**TO BE DONE:**
[a] From the worked solution to the area problem, print the passage starting at "For the interval from $$x=0$$" and ending at "above the x-axis in this region.".
[b] According to the worked solution to the area problem, what is the approximate value of √2?

**DOCUMENT EXCERPT:**
►
Question

Find the area between the graph of $$y=x^{2}-2$$ and the $$x$$ -axis, between $$x=0$$ and $$x=3.$$

Answer

**step1 Analyze the Function and Identify Intersection Points with the x-axis**

To understand the area we need to find, we first examine the behavior of the function $$y = x^2 - 2$$. We are interested in where the graph crosses the x-axis (where $$y$$ is equal to 0). This helps us determine if the graph is above or below the x-axis in different parts of the interval from $$x=0$$ to $$x=3$$. To find these points, we set the function equal to zero.

$$x^2 - 2 = 0$$

We then solve for $$x$$:

$$x^2 = 2$$

$$x = \sqrt{2} \text{ or } x = -\sqrt{2}$$

Since our interval is from $$x=0$$ to $$x=3$$, we are only concerned with the positive root, $$x = \sqrt{2}$$. The approximate value of $$\sqrt{2}$$ is about 1.414. This point is where the graph crosses the x-axis within our interval.

**step2 Determine Regions Above and Below the x-axis**

Now that we know the graph crosses the x-axis at $$x=\sqrt{2}$$, we can see how the function behaves in the two sub-intervals: from $$x=0$$ to $$x=\sqrt{2}$$ and from $$x=\sqrt{2}$$ to $$x=3$$.

For the interval from $$x=0$$ to $$x=\sqrt{2}$$: Let's pick a test point, for example, $$x=1$$. Substituting $$x=1$$ into the function gives $$y = 1^2 - 2 = 1 - 2 = -1$$. Since $$y$$ is negative, the graph is below the x-axis in this region.

For the interval from $$x=\sqrt{2}$$ to $$x=3$$: Let's pick a test point, for example, $$x=2$$. Substituting $$x=2$$ into the function gives $$y = 2^2 - 2 = 4 - 2 = 2$$. Since $$y$$ is positive, the graph is above the x-axis in this region.

The total area between the graph and the x-axis is the sum of the positive areas of these two regions.

**step3 Calculate the Area of the First Region (Below the x-axis)**

In the first region, from $$x=0$$ to $$x=\sqrt{2}$$, the graph is below the x-axis. To find the positive area, we consider the absolute value of the function's height, which means we look at $$-(x^2 - 2) = 2 - x^2$$. Imagine dividing this region into very thin vertical strips. The height of each strip is $$2 - x^2$$ and we sum up the areas of all these tiny strips. In higher mathematics, this is called integration. We can find the "accumulated sum" of these heights by using a related function. For a function of the form $$ax^n$$, its "accumulated sum" related function is $$\frac{a}{n+1}x^{n+1}$$. So for $$2-x^2$$:
The related function is $$2x - \frac{x^3}{3}$$.
◄
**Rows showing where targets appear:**
►
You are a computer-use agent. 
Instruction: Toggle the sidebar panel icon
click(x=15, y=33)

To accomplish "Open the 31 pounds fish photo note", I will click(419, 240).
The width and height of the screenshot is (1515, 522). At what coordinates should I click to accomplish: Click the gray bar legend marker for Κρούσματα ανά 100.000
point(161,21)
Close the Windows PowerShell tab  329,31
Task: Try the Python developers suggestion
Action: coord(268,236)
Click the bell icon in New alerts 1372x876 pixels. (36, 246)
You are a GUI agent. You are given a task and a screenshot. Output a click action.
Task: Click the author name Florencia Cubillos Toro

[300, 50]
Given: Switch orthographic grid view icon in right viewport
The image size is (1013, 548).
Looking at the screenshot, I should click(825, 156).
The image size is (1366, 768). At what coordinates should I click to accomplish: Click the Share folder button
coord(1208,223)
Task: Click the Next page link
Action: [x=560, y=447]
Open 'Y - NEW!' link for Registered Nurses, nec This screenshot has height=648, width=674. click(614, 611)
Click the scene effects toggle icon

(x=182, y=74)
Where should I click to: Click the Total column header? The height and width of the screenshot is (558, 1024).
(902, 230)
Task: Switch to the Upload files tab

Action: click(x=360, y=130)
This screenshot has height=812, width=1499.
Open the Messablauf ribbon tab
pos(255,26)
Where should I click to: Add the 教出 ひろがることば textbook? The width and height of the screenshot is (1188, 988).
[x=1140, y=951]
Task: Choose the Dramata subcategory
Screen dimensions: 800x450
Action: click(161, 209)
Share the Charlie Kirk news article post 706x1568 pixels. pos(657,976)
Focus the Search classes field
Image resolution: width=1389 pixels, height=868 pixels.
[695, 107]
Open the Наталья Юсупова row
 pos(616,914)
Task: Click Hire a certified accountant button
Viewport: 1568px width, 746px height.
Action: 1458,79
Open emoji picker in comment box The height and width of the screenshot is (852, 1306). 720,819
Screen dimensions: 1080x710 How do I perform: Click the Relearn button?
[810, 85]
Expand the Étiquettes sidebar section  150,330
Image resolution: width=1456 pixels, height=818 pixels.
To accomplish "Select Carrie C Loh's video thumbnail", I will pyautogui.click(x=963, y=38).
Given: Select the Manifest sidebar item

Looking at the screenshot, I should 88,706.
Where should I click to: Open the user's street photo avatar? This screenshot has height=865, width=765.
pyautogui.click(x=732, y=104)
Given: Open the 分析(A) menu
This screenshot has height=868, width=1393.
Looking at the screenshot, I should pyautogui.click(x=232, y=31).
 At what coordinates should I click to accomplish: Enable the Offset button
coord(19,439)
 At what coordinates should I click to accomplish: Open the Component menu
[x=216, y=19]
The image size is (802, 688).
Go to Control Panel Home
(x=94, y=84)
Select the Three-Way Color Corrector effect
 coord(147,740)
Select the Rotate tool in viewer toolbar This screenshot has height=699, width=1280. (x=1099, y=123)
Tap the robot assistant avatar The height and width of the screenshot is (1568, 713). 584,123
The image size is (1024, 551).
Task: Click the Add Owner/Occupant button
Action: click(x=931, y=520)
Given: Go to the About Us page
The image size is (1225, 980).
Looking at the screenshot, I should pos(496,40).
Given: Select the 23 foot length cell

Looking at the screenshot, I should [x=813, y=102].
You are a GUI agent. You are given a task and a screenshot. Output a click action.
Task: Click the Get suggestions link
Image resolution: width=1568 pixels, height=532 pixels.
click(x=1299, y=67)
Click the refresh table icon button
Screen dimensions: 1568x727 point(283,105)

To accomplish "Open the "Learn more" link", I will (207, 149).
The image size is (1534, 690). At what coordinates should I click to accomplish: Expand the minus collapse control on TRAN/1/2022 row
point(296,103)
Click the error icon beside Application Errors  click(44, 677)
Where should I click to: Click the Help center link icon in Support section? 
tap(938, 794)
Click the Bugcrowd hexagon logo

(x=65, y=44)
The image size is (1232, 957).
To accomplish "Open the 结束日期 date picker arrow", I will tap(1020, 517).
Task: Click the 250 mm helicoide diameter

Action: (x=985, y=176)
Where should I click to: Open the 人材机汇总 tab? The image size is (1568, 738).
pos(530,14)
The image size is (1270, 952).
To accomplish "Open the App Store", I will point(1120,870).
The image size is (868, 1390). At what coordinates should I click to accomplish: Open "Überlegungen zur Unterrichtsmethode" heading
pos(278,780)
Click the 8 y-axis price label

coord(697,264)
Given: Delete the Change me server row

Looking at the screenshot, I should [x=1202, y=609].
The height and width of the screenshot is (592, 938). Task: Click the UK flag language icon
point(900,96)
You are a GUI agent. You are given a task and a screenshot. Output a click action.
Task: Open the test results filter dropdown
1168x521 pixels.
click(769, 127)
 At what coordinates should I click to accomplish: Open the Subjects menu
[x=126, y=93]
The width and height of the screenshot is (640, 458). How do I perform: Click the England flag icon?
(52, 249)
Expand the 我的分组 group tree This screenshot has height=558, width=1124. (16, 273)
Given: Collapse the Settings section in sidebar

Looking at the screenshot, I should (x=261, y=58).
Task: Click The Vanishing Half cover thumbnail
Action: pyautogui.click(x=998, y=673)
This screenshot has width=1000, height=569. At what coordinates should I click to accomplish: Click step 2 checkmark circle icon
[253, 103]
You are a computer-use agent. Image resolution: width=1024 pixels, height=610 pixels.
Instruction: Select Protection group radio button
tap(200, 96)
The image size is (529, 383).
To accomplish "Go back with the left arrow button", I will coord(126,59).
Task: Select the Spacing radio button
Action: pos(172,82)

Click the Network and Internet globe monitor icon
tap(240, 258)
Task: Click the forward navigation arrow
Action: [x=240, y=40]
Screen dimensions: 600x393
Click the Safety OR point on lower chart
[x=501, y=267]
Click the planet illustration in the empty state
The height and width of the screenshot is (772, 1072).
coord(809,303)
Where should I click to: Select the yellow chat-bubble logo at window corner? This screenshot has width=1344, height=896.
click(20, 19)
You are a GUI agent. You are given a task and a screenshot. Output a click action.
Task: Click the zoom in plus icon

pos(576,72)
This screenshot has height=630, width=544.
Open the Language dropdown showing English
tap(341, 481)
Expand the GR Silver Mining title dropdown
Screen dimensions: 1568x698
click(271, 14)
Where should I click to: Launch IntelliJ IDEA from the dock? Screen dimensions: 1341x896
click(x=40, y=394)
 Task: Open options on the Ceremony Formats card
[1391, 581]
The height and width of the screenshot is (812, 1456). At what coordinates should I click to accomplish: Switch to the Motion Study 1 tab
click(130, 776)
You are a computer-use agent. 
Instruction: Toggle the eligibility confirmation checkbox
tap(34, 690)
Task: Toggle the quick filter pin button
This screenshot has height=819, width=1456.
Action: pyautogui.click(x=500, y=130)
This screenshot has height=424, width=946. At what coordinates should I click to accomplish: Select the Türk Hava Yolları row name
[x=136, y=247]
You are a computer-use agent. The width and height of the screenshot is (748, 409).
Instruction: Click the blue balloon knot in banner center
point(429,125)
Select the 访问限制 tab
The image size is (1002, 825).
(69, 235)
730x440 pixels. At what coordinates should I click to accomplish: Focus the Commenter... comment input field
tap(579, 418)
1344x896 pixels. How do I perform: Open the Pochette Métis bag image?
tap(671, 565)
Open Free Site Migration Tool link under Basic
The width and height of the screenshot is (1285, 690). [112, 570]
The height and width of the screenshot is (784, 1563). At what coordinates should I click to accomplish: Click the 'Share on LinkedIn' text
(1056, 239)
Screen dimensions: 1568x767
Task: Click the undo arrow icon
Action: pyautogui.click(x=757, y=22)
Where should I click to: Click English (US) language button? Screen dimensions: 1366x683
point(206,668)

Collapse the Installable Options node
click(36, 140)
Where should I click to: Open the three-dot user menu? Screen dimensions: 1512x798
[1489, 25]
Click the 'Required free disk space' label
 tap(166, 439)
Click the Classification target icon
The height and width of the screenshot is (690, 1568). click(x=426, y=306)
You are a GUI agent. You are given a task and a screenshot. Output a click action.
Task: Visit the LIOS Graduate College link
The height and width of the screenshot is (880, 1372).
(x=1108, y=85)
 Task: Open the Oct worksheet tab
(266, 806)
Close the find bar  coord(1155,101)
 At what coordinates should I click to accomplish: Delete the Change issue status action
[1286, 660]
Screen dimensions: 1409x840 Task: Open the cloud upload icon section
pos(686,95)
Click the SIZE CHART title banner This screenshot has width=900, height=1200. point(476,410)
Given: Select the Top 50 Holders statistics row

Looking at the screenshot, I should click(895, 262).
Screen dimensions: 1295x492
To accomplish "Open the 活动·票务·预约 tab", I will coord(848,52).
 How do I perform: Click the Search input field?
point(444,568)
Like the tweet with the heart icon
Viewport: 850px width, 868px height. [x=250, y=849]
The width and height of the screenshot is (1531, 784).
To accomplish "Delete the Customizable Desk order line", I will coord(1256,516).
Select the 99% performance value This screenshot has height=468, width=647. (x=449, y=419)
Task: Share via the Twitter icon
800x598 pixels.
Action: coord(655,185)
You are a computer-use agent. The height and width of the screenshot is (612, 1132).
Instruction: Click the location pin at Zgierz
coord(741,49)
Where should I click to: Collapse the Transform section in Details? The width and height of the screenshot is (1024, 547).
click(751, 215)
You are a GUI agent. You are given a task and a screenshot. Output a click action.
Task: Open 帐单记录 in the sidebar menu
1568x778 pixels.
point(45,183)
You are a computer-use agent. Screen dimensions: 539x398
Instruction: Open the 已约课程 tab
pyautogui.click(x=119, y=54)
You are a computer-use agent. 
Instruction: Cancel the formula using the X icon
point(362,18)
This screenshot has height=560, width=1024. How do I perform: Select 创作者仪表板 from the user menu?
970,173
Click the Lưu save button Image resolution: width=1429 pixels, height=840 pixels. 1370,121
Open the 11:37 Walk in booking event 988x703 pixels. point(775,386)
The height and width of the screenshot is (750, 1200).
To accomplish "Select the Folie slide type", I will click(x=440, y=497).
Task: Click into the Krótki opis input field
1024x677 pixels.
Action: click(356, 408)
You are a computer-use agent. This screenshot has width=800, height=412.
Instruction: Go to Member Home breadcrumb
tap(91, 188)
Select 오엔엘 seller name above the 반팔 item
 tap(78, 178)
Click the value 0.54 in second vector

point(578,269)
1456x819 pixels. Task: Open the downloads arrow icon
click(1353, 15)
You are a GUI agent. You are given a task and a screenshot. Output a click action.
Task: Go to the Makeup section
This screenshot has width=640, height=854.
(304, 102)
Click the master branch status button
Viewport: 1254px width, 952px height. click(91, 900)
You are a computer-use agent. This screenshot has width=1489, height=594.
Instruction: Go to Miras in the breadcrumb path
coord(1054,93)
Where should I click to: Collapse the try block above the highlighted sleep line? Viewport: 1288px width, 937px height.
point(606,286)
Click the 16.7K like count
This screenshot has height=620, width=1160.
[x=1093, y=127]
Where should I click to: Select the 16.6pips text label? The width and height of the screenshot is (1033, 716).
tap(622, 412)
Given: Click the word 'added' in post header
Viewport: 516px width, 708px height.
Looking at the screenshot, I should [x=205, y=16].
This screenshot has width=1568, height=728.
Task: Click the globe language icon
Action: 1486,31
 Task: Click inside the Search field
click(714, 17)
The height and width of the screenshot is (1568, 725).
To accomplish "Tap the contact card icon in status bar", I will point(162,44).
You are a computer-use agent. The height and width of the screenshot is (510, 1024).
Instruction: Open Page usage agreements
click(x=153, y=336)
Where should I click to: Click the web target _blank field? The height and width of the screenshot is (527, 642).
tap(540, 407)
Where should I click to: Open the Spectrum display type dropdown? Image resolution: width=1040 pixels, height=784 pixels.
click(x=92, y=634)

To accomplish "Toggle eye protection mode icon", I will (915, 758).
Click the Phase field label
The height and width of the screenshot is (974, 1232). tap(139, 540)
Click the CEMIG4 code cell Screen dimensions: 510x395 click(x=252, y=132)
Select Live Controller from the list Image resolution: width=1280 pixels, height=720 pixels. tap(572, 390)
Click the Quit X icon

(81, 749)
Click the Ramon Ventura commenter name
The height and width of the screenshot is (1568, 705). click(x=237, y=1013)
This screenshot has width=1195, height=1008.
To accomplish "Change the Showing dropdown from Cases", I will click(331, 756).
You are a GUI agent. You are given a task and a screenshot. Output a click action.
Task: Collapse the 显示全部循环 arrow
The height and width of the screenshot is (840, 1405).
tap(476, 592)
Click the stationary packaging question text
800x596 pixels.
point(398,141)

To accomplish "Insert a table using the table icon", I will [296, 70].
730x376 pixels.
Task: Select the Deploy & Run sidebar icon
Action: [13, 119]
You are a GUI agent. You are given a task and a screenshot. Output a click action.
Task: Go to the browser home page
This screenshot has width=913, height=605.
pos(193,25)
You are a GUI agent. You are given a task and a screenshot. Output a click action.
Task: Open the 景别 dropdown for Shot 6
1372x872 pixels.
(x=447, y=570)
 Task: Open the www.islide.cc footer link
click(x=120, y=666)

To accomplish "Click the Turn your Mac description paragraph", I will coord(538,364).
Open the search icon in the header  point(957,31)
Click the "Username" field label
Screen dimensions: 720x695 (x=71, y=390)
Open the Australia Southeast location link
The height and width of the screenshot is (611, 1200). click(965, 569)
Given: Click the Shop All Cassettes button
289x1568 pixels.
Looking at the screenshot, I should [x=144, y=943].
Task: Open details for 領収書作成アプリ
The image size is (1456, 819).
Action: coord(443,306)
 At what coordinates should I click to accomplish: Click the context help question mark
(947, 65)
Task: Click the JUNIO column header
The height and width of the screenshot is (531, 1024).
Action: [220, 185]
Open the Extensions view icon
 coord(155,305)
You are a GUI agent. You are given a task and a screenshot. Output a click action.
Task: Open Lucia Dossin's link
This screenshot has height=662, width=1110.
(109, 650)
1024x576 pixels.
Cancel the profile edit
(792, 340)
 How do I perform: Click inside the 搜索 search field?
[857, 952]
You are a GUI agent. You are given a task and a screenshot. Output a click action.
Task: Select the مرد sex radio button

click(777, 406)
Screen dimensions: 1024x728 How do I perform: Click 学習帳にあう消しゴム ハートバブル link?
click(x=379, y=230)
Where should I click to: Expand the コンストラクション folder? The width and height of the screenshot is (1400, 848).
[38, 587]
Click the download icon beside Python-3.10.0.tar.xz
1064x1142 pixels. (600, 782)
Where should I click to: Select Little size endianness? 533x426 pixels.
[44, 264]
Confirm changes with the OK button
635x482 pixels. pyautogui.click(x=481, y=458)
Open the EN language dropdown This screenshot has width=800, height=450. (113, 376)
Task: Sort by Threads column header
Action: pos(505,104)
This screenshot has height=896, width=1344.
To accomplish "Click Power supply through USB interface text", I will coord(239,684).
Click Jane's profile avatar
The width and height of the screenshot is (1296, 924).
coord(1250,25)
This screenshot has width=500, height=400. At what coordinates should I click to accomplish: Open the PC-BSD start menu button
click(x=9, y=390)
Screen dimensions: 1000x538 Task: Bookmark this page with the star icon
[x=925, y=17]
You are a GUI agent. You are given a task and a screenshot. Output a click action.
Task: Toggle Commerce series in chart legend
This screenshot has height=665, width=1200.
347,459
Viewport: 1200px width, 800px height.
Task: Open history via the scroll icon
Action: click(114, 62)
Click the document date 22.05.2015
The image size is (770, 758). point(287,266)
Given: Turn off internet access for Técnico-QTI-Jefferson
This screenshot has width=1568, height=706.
◄
**EXPECTED RESULTS:**
[a]
For the interval from $$x=0$$ to $$x=\sqrt{2}$$: Let's pick a test point, for example, $$x=1$$. Substituting $$x=1$$ into the function gives $$y = 1^2 - 2 = 1 - 2 = -1$$. Since $$y$$ is negative, the graph is below the x-axis in this region.

For the interval from $$x=\sqrt{2}$$ to $$x=3$$: Let's pick a test point, for example, $$x=2$$. Substituting $$x=2$$ into the function gives $$y = 2^2 - 2 = 4 - 2 = 2$$. Since $$y$$ is positive, the graph is above the x-axis in this region.

[b] About 1.414.